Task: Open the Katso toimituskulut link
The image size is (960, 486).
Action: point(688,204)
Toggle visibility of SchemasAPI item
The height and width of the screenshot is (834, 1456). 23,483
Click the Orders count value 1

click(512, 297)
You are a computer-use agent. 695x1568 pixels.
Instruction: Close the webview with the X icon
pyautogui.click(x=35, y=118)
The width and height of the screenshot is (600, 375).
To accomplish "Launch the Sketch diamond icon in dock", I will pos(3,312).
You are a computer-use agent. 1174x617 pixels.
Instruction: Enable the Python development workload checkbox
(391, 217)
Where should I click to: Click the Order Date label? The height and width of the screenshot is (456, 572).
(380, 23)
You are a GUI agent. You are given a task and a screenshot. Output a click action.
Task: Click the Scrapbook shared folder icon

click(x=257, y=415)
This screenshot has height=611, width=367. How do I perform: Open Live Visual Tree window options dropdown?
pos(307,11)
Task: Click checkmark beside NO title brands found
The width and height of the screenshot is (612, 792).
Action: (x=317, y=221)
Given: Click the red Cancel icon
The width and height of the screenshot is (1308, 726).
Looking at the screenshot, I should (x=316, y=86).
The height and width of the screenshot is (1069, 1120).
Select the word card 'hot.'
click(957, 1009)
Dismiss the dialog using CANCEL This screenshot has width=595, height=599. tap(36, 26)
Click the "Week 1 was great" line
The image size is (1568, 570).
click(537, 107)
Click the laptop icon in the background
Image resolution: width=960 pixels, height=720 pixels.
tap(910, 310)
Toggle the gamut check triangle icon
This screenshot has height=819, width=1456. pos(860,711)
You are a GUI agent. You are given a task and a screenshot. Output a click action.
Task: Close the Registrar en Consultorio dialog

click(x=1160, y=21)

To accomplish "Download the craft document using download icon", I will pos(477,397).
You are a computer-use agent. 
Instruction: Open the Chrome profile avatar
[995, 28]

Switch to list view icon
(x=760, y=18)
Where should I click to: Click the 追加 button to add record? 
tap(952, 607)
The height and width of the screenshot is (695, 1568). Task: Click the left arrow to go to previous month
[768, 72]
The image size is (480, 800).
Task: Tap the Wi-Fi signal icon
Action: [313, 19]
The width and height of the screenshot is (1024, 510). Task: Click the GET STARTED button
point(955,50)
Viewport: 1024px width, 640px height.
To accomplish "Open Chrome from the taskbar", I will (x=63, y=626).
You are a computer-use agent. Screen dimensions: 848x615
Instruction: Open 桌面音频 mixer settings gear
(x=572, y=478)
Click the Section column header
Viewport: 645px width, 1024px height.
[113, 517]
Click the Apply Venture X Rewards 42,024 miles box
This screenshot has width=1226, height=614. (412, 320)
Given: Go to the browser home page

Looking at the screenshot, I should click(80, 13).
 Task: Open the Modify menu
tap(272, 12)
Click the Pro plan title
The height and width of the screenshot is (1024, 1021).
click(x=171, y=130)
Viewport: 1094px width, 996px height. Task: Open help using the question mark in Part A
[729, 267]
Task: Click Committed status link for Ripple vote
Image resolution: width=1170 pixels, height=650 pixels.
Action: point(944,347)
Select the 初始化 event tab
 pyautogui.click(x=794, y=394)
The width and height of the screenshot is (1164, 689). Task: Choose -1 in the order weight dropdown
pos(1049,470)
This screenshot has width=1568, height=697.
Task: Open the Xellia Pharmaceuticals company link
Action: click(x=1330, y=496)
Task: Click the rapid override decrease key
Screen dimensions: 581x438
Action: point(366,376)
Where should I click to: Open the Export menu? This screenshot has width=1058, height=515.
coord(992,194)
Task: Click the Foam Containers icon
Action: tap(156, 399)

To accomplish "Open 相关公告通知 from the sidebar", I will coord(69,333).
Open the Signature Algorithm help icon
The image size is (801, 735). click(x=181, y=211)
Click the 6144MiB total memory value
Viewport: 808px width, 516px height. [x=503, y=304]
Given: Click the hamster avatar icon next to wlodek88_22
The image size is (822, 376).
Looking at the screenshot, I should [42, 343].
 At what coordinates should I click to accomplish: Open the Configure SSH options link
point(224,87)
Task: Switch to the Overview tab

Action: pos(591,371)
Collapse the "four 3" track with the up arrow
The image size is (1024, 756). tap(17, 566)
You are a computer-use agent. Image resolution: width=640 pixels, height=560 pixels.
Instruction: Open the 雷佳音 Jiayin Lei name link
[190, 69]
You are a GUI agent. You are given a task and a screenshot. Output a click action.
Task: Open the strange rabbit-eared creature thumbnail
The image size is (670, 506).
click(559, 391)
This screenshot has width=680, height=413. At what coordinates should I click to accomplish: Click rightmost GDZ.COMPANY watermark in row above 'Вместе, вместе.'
━━━
Write the whole of the data out again exactly as it stands.

Task: Open the Katso toimituskulut link
The image size is (960, 486).
Action: point(688,204)
Toggle visibility of SchemasAPI item
The height and width of the screenshot is (834, 1456). 23,483
Click the Orders count value 1

click(512, 297)
You are a computer-use agent. 695x1568 pixels.
Instruction: Close the webview with the X icon
pyautogui.click(x=35, y=118)
The width and height of the screenshot is (600, 375).
To accomplish "Launch the Sketch diamond icon in dock", I will pos(3,312).
You are a computer-use agent. 1174x617 pixels.
Instruction: Enable the Python development workload checkbox
(391, 217)
Where should I click to: Click the Order Date label? The height and width of the screenshot is (456, 572).
(380, 23)
You are a GUI agent. You are given a task and a screenshot. Output a click action.
Task: Click the Scrapbook shared folder icon

click(x=257, y=415)
This screenshot has height=611, width=367. How do I perform: Open Live Visual Tree window options dropdown?
pos(307,11)
Task: Click checkmark beside NO title brands found
The width and height of the screenshot is (612, 792).
Action: (x=317, y=221)
Given: Click the red Cancel icon
The width and height of the screenshot is (1308, 726).
Looking at the screenshot, I should (x=316, y=86).
The height and width of the screenshot is (1069, 1120).
Select the word card 'hot.'
click(957, 1009)
Dismiss the dialog using CANCEL This screenshot has width=595, height=599. tap(36, 26)
Click the "Week 1 was great" line
The image size is (1568, 570).
click(537, 107)
Click the laptop icon in the background
Image resolution: width=960 pixels, height=720 pixels.
tap(910, 310)
Toggle the gamut check triangle icon
This screenshot has height=819, width=1456. pos(860,711)
You are a GUI agent. You are given a task and a screenshot. Output a click action.
Task: Close the Registrar en Consultorio dialog

click(x=1160, y=21)

To accomplish "Download the craft document using download icon", I will pos(477,397).
You are a computer-use agent. 
Instruction: Open the Chrome profile avatar
[995, 28]

Switch to list view icon
(x=760, y=18)
Where should I click to: Click the 追加 button to add record? 
tap(952, 607)
The height and width of the screenshot is (695, 1568). Task: Click the left arrow to go to previous month
[768, 72]
The image size is (480, 800).
Task: Tap the Wi-Fi signal icon
Action: [313, 19]
The width and height of the screenshot is (1024, 510). Task: Click the GET STARTED button
point(955,50)
Viewport: 1024px width, 640px height.
To accomplish "Open Chrome from the taskbar", I will (x=63, y=626).
You are a computer-use agent. Screen dimensions: 848x615
Instruction: Open 桌面音频 mixer settings gear
(x=572, y=478)
Click the Section column header
Viewport: 645px width, 1024px height.
[113, 517]
Click the Apply Venture X Rewards 42,024 miles box
This screenshot has width=1226, height=614. (412, 320)
Given: Go to the browser home page

Looking at the screenshot, I should click(80, 13).
 Task: Open the Modify menu
tap(272, 12)
Click the Pro plan title
The height and width of the screenshot is (1024, 1021).
click(x=171, y=130)
Viewport: 1094px width, 996px height. Task: Open help using the question mark in Part A
[729, 267]
Task: Click Committed status link for Ripple vote
Image resolution: width=1170 pixels, height=650 pixels.
Action: point(944,347)
Select the 初始化 event tab
 pyautogui.click(x=794, y=394)
The width and height of the screenshot is (1164, 689). Task: Choose -1 in the order weight dropdown
pos(1049,470)
This screenshot has width=1568, height=697.
Task: Open the Xellia Pharmaceuticals company link
Action: click(x=1330, y=496)
Task: Click the rapid override decrease key
Screen dimensions: 581x438
Action: point(366,376)
Where should I click to: Open the Export menu? This screenshot has width=1058, height=515.
coord(992,194)
Task: Click the Foam Containers icon
Action: tap(156, 399)

To accomplish "Open 相关公告通知 from the sidebar", I will coord(69,333).
Open the Signature Algorithm help icon
The image size is (801, 735). click(x=181, y=211)
Click the 6144MiB total memory value
Viewport: 808px width, 516px height. [x=503, y=304]
Given: Click the hamster avatar icon next to wlodek88_22
The image size is (822, 376).
Looking at the screenshot, I should [42, 343].
 At what coordinates should I click to accomplish: Open the Configure SSH options link
point(224,87)
Task: Switch to the Overview tab

Action: pos(591,371)
Collapse the "four 3" track with the up arrow
The image size is (1024, 756). tap(17, 566)
You are a computer-use agent. Image resolution: width=640 pixels, height=560 pixels.
Instruction: Open the 雷佳音 Jiayin Lei name link
[190, 69]
You are a GUI agent. You are given a task and a screenshot. Output a click action.
Task: Open the strange rabbit-eared creature thumbnail
The image size is (670, 506).
click(559, 391)
This screenshot has width=680, height=413. At what coordinates should I click to accomplish: Click rightmost GDZ.COMPANY watermark in row above 'Вместе, вместе.'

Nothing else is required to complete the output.